Download or read book Zones of Peace written by Landon E. Hancock and published by Kumarian Press. This book was released on 2007 with total page 257 pages. Available in PDF, EPUB and Kindle. Book excerpt: * Looks at the ways people have used sanctuary throughout history and in present-day conflicts to avoid or challenge violence * Authors with practical experience in peace zones throughout Asia, Europe, Africa and Latin America The notion of having sanctuary from violence or threat has probably existed as long as conflict itself. Whether people seek safety in a designated location, such as a church or hospital or over a regional border, or whether their professions or life situations (doctors, children) allow them, at least in theory, to avoid injury in war, sanctuary has served as a powerful symbol of non-violence. The authors of this collection examine sanctuary as it relates to historical and modern conflicts from the Philippines to Colombia and Sudan. They chart the formation and evolution of these varied "zones of peace" and attempt to arrive at a "theory of sanctuary" that might allow for new and useful peacebuilding strategies.
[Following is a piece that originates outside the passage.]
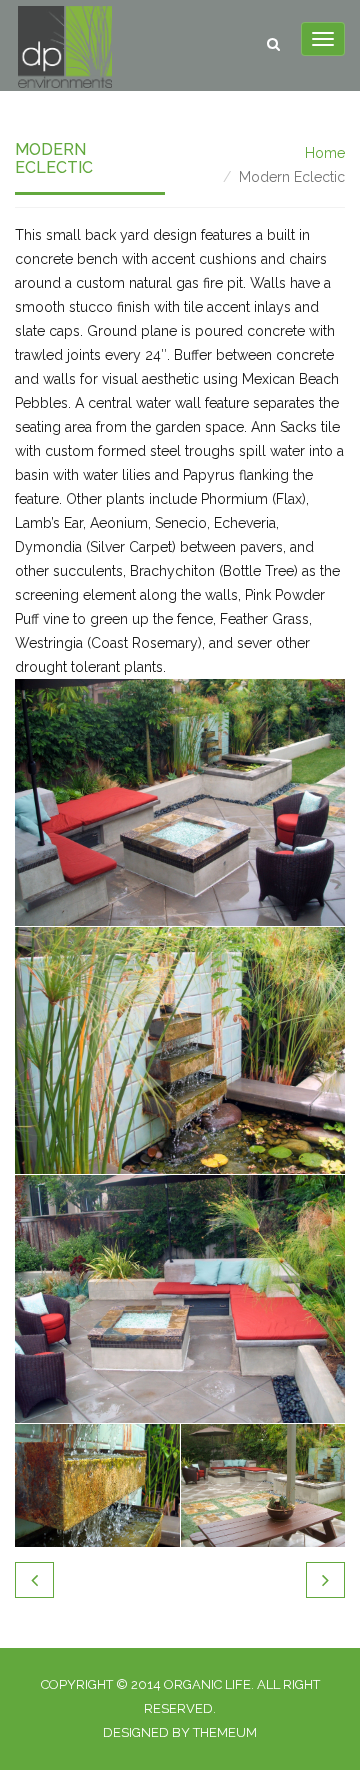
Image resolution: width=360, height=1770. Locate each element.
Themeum (225, 1732)
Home (325, 153)
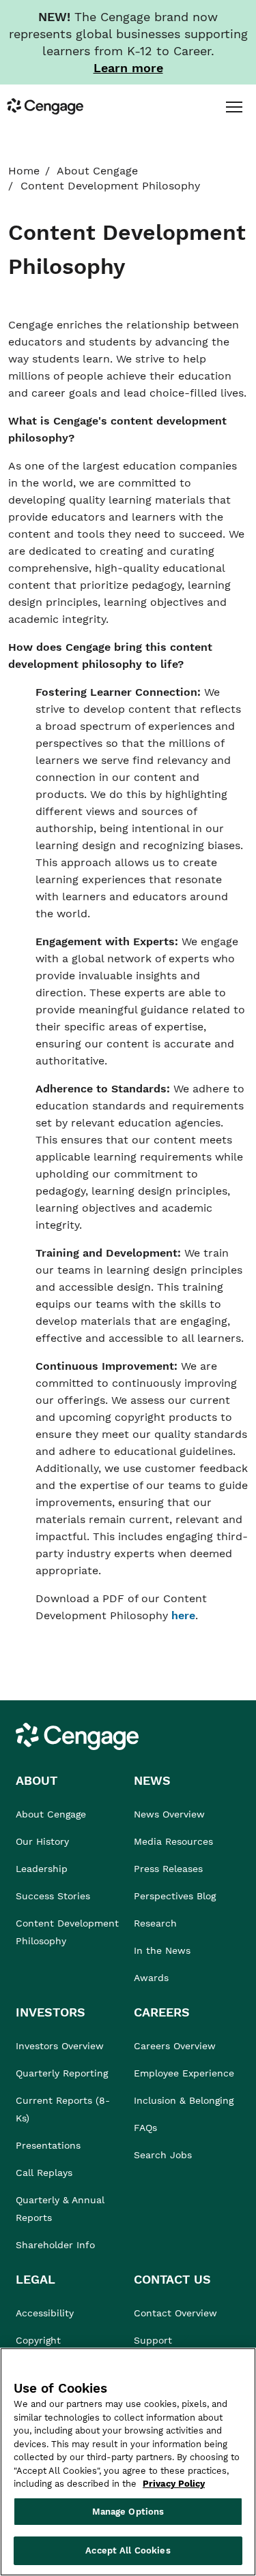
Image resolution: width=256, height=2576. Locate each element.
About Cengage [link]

This book makes a significant contribution to the field of conflict resolution, using case studies to highlight efforts made by local people to achieve safety and democracy amid and following violent civil wars. The authors ground the emerging interest in sanctuary by providing a much needed description of the complexity of these peace zones. Other Contributors: Kevin Avruch, Pushpa Iyer, Roberto Jose, Jennifer Langdon, Nancy Morrison, Krista Rigalo, Catalina Rojas and Mery Rodriguez.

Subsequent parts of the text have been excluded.